提示文 -
*****

漢方だより

便秘攻略法

たかが便秘、されど便秘

水分、新鮮な果物、生野菜をたっぷり摂取して、牛乳やヨーグルトを忘れずに……それでも駄目なら~

便秘薬のコマーシャルのように、これで解決できるなら、何も問題はありません。
しかし、そう甘くないのが現実です。

当医院には、本人が気付かないまま長年便秘薬を使用したために体調を崩した方や、テレビのコマーシャルを忠実に実行しても尚、便秘が治らず困っている方が沢山受診されます。

一般的に便秘薬として使用されている薬(西洋医学の便秘薬ばかりでなく、ダイオウ、センナなどの生薬の入ったもの)は漢方医学の立場からみますと裏熱のある方に用いる薬で、身体を冷やします。

*****

データ欄 -
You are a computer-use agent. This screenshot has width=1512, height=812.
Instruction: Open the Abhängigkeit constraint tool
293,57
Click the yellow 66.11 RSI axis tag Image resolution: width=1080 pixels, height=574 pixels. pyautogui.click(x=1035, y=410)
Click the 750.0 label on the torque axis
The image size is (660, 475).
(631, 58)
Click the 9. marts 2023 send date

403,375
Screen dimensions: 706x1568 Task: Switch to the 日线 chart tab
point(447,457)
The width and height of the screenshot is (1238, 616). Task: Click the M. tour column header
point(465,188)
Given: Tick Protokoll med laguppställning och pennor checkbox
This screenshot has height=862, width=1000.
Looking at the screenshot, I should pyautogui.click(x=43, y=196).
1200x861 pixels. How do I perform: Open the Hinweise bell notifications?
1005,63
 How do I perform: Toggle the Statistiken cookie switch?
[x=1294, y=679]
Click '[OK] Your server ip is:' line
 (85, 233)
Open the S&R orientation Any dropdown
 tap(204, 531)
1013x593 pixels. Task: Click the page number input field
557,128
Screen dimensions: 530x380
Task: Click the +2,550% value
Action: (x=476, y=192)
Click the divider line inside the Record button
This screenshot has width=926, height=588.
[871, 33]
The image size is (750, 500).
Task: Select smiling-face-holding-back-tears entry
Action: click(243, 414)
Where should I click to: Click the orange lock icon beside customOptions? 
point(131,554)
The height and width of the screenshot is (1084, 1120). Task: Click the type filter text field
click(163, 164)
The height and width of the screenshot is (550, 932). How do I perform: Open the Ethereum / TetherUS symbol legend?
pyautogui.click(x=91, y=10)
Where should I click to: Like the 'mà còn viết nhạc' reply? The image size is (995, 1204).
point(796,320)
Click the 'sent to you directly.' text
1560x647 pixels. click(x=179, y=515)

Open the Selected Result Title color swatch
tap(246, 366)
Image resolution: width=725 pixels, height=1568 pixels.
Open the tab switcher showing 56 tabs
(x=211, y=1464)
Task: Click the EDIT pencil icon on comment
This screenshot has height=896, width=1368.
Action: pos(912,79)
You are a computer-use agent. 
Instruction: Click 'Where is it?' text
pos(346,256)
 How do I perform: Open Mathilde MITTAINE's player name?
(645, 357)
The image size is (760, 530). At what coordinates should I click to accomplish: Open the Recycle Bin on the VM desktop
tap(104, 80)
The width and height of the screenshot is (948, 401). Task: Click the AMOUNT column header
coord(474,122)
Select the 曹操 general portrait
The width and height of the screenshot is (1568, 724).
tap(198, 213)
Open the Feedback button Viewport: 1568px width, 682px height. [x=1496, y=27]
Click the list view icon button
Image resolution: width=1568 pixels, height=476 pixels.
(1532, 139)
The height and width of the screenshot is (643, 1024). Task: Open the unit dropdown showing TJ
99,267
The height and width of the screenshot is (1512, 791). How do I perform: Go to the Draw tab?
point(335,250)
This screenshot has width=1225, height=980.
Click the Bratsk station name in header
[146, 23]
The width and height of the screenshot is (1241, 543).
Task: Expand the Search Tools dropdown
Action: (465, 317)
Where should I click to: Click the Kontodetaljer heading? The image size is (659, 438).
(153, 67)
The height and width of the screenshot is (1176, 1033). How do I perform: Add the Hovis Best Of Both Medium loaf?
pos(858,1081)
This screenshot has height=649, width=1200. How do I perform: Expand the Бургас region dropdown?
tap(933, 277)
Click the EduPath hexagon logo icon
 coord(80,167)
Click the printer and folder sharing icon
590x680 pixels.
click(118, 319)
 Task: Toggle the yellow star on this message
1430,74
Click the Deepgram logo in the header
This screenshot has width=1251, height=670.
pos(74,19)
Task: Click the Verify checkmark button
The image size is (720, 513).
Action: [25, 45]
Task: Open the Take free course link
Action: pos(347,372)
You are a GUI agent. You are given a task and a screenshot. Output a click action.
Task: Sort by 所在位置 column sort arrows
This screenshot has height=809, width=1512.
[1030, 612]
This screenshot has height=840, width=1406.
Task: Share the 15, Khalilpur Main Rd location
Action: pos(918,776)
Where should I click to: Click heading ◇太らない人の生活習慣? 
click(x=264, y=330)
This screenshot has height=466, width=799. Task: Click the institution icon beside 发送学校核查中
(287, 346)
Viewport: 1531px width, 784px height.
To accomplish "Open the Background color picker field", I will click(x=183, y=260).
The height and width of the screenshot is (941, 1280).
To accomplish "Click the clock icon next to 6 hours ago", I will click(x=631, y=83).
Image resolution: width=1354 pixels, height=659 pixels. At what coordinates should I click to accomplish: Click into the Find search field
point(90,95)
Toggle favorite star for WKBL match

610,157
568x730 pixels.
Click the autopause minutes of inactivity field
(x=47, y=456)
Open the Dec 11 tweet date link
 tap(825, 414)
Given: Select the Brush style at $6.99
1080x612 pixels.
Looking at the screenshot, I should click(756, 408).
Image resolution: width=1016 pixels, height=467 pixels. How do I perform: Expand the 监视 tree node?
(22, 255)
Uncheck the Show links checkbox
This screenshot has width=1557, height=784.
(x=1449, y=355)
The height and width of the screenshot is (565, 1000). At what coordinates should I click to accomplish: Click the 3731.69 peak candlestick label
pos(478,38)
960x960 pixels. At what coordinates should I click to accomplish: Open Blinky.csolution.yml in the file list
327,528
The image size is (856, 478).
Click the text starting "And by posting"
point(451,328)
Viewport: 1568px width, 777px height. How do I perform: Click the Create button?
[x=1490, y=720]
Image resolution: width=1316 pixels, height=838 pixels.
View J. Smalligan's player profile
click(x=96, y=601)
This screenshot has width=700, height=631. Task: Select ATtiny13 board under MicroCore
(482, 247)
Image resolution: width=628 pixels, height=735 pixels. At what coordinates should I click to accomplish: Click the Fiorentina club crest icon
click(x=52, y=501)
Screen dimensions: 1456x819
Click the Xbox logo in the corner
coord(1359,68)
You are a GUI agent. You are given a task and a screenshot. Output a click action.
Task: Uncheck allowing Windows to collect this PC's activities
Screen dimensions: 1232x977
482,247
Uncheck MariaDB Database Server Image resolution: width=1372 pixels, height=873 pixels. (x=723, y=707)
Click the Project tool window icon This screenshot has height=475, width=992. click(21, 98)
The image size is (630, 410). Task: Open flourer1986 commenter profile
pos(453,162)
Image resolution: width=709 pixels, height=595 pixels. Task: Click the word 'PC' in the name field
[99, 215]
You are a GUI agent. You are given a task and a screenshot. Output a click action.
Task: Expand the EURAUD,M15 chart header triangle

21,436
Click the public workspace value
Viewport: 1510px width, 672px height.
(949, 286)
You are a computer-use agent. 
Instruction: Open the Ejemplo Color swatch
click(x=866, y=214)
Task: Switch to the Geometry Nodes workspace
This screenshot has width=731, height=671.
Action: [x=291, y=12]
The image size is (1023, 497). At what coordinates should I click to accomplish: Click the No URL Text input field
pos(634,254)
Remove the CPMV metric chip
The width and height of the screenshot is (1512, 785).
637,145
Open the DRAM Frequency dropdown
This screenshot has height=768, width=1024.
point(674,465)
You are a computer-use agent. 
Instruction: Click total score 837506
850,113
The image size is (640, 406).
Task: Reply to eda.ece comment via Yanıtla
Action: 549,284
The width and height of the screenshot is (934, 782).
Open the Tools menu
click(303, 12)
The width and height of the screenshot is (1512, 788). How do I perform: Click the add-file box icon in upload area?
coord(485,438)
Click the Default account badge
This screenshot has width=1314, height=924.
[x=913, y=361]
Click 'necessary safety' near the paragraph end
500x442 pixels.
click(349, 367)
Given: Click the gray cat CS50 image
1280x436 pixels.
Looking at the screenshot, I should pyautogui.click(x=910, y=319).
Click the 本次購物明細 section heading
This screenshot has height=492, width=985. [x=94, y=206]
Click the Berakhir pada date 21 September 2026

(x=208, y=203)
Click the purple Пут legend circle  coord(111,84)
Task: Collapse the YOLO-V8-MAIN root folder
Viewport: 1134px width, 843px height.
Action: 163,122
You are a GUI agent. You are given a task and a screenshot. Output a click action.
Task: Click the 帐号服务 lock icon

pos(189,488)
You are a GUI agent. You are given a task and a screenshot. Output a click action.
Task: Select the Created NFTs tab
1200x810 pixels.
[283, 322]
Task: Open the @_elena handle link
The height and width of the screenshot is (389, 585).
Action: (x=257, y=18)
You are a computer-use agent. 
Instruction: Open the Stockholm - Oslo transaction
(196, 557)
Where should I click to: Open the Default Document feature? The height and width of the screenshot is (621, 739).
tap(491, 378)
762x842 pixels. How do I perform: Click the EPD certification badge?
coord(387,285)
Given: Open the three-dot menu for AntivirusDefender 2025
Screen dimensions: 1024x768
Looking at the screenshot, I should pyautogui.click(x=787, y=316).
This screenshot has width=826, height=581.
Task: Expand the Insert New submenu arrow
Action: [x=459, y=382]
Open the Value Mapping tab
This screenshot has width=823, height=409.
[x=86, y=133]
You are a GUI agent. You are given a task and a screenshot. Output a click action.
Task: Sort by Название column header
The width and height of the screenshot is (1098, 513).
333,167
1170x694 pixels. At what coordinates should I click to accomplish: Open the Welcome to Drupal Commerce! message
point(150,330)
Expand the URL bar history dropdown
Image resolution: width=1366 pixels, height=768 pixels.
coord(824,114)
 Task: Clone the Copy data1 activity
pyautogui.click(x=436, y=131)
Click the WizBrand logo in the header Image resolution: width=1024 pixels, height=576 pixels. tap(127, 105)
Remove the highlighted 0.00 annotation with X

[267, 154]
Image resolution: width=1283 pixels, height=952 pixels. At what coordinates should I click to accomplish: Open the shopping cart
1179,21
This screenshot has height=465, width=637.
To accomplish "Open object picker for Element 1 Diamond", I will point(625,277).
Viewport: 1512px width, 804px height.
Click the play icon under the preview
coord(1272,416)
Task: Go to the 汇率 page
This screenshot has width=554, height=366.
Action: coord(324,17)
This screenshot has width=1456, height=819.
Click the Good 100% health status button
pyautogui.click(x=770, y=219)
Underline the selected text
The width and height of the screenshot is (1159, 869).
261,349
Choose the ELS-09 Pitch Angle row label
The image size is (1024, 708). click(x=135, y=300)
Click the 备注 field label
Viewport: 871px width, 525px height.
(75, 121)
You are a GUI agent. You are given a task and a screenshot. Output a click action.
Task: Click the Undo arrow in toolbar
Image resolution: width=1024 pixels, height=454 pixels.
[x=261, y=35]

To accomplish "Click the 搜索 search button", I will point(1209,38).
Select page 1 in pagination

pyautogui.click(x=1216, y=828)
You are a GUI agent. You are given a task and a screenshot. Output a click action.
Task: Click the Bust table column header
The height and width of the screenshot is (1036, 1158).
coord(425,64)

*****

指示 1 -
提示文の内容を二文で要約してください。
指示 2 -
提示文のうち、「しかし、そう甘くないのが現実です。」から「いる薬で、身体を冷やします。」までを、両端の語句も含めてそのまま出力してください。

解答 1 -
水分や果物、生野菜、牛乳やヨーグルトを摂るといったコマーシャルどおりの方法で便秘が解決するとは限らず、当医院には、長年の便秘薬使用で体調を崩した方や、それを実行しても便秘が治らない方が多く受診されています。一般的な便秘薬は、ダイオウやセンナなどの生薬を含むものも含め、漢方医学の立場からは裏熱のある方に用いる薬で、身体を冷やすものです。

解答 2 -
しかし、そう甘くないのが現実です。

当医院には、本人が気付かないまま長年便秘薬を使用したために体調を崩した方や、テレビのコマーシャルを忠実に実行しても尚、便秘が治らず困っている方が沢山受診されます。

一般的に便秘薬として使用されている薬(西洋医学の便秘薬ばかりでなく、ダイオウ、センナなどの生薬の入ったもの)は漢方医学の立場からみますと裏熱のある方に用いる薬で、身体を冷やします。